NSF Responds to Antarctic Logistics Report

With plans for a new floating dock at McMurdo Sound and robotic transportation to the South Pole, there's a kind of change in climate coming to the National Science Foundation's (NSF's) U.S. Antarctic Program (USAP). Last July, a panel organized by NSF, and led by retired chair and CEO of Lockheed Martin Norman Augustine, issued a detailed report with recommendations for how to upgrade and improve the efficiency of its logistical capabilities.

This week, NSF issued a summary response to that report. In a letter dated 14 March accompanying the document, then-NSF Director Subra Suresh noted some progress already made toward implementing these recommendations, and that the agency is "in the process of developing a longer-range implementation strategy to respond accordingly." NSF, for example, has begun planning to upgrade the facilities and safety regimes (such as the fire-suppression systems) at USAP's primary station, McMurdo, and at Palmer Station. USAP's third outpost on the continent, the Amundsen-Scott South Pole Station, was overhauled in 2008.

NSF has already taken action on some of the more straightforward concerns expressed by Augustine's panel, such as constructing an improved pier and a floating dock at Palmer Station to allow research and supply ships to avoid an underwater rock ledge and improved health conditions in the stations. Perhaps one of the more subtle, yet significant, changes now in effect are the strengthened requirements for scientific proposals, the next round of which are due this April. The report had recommended that NSF lean on Antarctic scientists to keep a sharper eye on the costs of instrumentation deployment and operation support by considering those costs in the review and selection of science projects. NSF took note and has included "pretty pointed" language about that, says Kelly Falkner, director of NSF's Office of Polar Programs, which includes USAP. It's not enough to think about the scientific requirements; NSF now instructs scientists to consider how well equipment will function in the field, how easily it can be deployed, and what its operational needs will be.

"It might take a little while to develop that [way of thinking] in the community, but there's a part of the community already on board," Falkner says. "Scientists are problem solvers."

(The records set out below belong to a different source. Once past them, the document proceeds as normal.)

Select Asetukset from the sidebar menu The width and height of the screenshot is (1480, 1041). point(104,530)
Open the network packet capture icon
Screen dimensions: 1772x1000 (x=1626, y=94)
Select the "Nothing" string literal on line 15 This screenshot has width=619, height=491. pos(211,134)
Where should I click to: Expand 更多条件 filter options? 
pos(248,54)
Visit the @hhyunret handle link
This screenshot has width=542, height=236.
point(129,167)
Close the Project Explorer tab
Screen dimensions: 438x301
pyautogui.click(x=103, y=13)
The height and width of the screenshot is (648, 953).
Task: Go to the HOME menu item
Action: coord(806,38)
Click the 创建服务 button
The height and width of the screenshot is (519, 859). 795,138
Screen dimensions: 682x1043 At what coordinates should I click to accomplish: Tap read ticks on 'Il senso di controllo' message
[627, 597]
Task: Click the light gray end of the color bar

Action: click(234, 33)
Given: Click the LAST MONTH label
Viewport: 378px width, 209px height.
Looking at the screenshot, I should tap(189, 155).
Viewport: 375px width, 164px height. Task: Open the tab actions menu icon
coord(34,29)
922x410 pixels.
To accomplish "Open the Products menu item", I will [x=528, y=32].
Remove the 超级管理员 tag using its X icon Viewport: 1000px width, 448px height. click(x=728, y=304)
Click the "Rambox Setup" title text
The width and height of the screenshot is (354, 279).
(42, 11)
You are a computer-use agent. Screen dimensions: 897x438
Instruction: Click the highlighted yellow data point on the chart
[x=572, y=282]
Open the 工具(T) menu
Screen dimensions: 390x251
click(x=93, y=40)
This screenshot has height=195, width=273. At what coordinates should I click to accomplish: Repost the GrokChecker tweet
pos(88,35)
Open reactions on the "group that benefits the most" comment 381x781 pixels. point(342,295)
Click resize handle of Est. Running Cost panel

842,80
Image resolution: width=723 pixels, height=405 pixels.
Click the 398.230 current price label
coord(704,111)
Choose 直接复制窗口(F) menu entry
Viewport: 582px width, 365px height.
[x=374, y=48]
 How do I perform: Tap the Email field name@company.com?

The panelists had flagged other issues that fall somewhat out of NSF's sole purview, including the need to restore the U.S. icebreaker fleet to supply McMurdo and concerns over sufficient high-bandwidth communications from the continent, particularly with regard to data-intensive projects such as the IceCube Neutrino Observatory and the South Pole Telescope. In the first case, NSF replied that it is participating in an interagency effort led by the U.S. Coast Guard to determine overall U.S. needs for a new polar-class icebreaker. In the shorter term, Falkner says, the Coast Guard's cutter Polar Star (originally commissioned in 1976 and overhauled from 2010 to 2012) is on schedule to be ready to break through the ice for the 2013 to 2014 research season.

Augustine and the other panel members had many recommendations for upgrading and streamlining transportation, including using robotics technology for overland transport to the South Pole Station. NSF has embraced that proposal, which could potentially save $2 million annually by improving efficiency and doubling traverses. But implementing those plans rests on securing funding, which NSF's response notes will be included in a "future budget request."

Another recommendation was to reduce the size of the expensive-to-operate LC-130 fleet of ice-equipped aircraft from 10 to six; these aircraft are kept busy servicing the stations and ferrying scientists to research locations. One suggestion had been to build a compacted snow runway at the South Pole Station, to allow lighter wheeled aircraft to land—but that may prove to be more expensive in the long run, NSF's response notes. Similarly, a suggestion to build a compacted snow runway at McMurdo might prove unworkable due to climate change—seasonal warming over the last three seasons has made it difficult for wheeled aircraft to land there. For now, Falkner says, NSF will be working with the Department of Defense over the summer to determine how best to get moving.